Sunday, December 5, 2010

The Joy of Canons

In its simplest form, a canon is a composition that utilizes one single melody.  The melody is sung against itself after a period of time elapses.  (In other words, someone sings the same melody a few beats later, causing the melody to overlap with itself.)  The process continues as more singers join to weave an ornate, harmonic tapestry.  Think of Row, Row, Row Your Boat, and you’ve got the idea.  
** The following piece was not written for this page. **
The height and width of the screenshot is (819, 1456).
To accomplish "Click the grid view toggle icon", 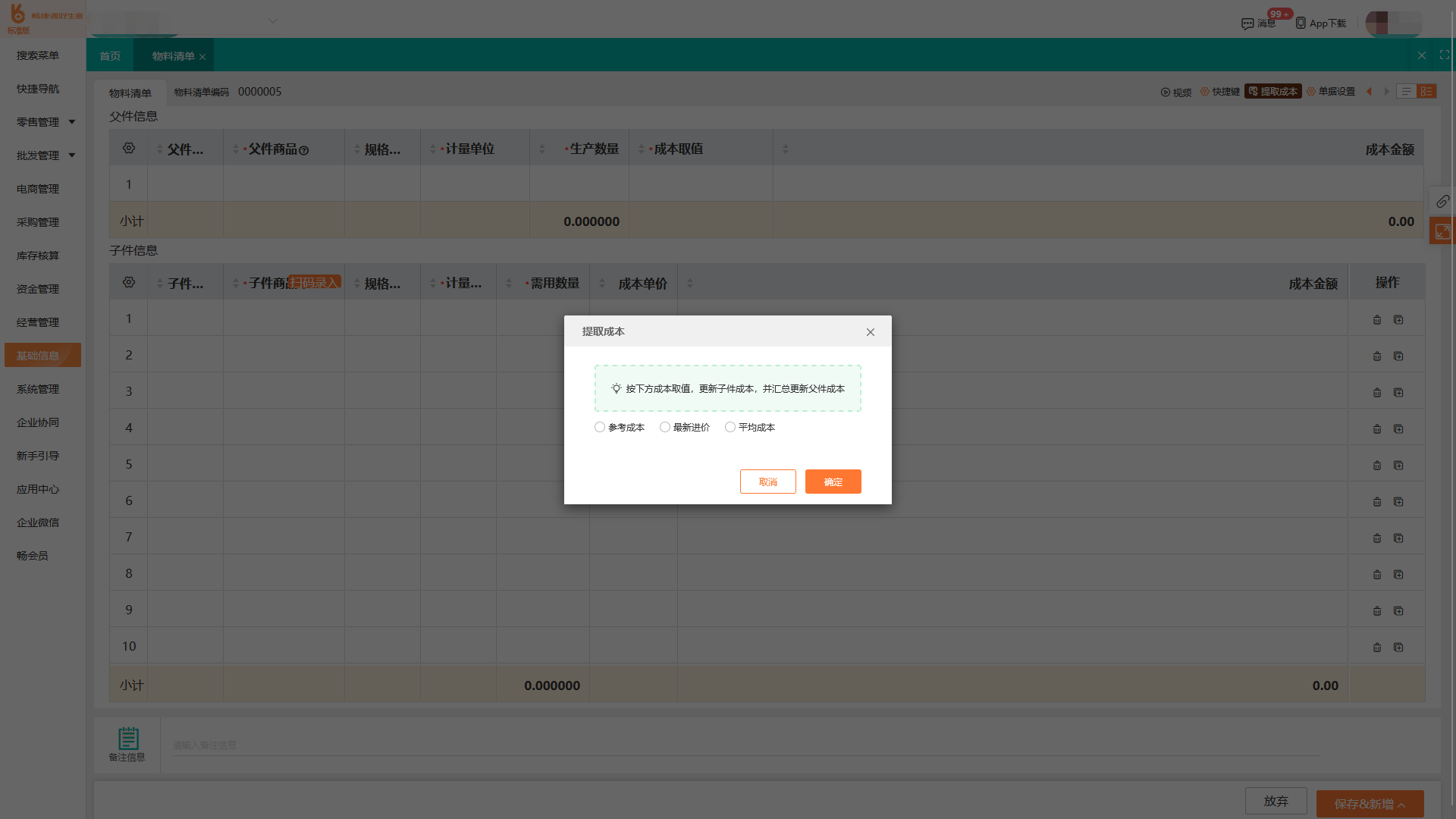I will coord(1427,91).
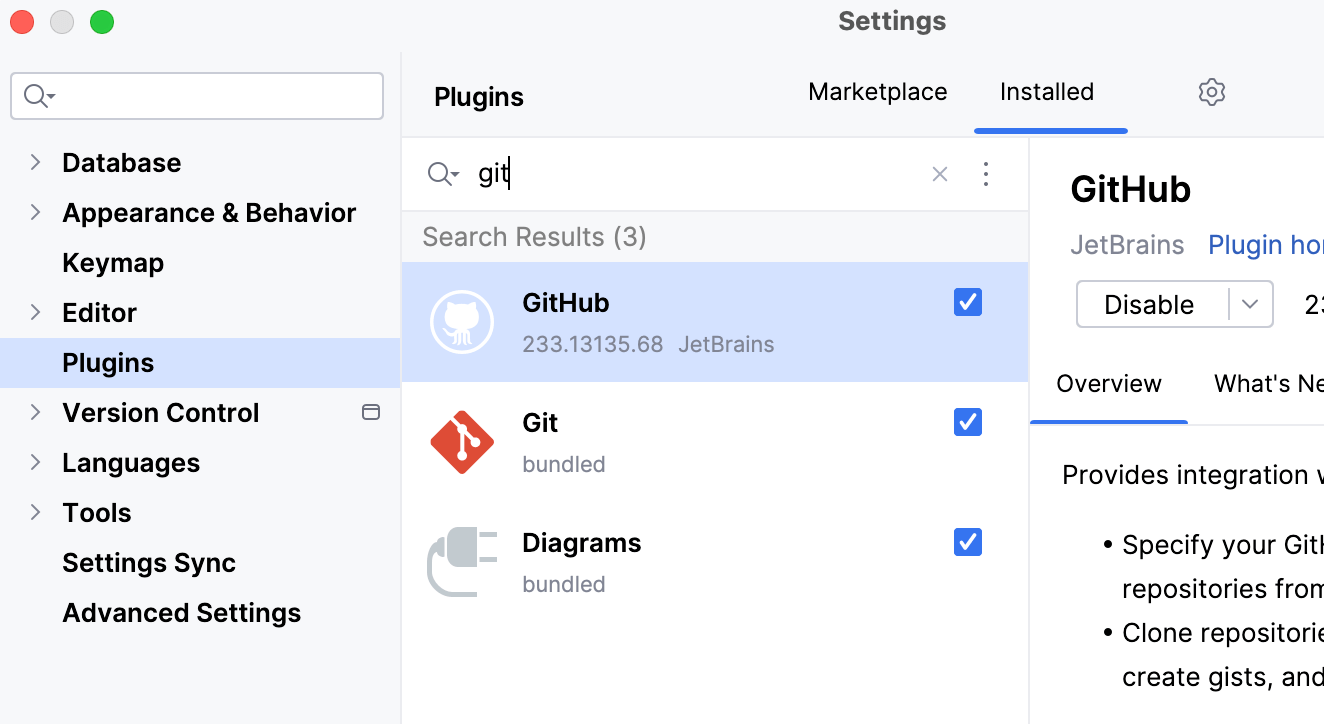1324x724 pixels.
Task: Click the magnifier in the left settings search box
Action: coord(36,95)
A more detailed type of canon is a Puzzle canon.  Puzzle canons notate one melody, then provide riddles performers must solve to determine how the music unfolds.  Riddles for Puzzle canons often contain musical-spiritual wisdom.  For one Puzzle canon pertaining to Christ, the hint is: He who follows me shall not walk in darkness.  Spiritually, this “hint” points to the truth of John 8:12.  Musically, it instructs the singers who enter after the original melody to alter their notes to avoid certain accidentals (black keys.)  A more cosmic hint for another puzzle canon is: My end is my beginning and my beginning is my end.  The solution is that while half the performers sing the melody as written, the other half sing the melody backwards! 
Canons are cyclical in nature, echoing God’s handiwork expressed in the serial nature of the changing seasons, lunar cycles, and earth years.  Canons draw our attention to the wonder of time by allowing a melody to coexist with itself by virtue of temporal displacement.  They are metaphors for coexistence, as well as natural diversity dictated by time and registral space.  Because a melody can be superimposed over itself at different times, composers must be aware of each melody’s myriad vertical implications so harmonic chaos does not ensue.  In this way, composing a canon requires rigorous discipline.  It is a human attempt to mirror divine craftsmanship.  Given their circular and imbricating nature, canons make a mortal guess as to what timeless totality--all events past, present, and future occurring simultaneously--sounds like to the ears of God.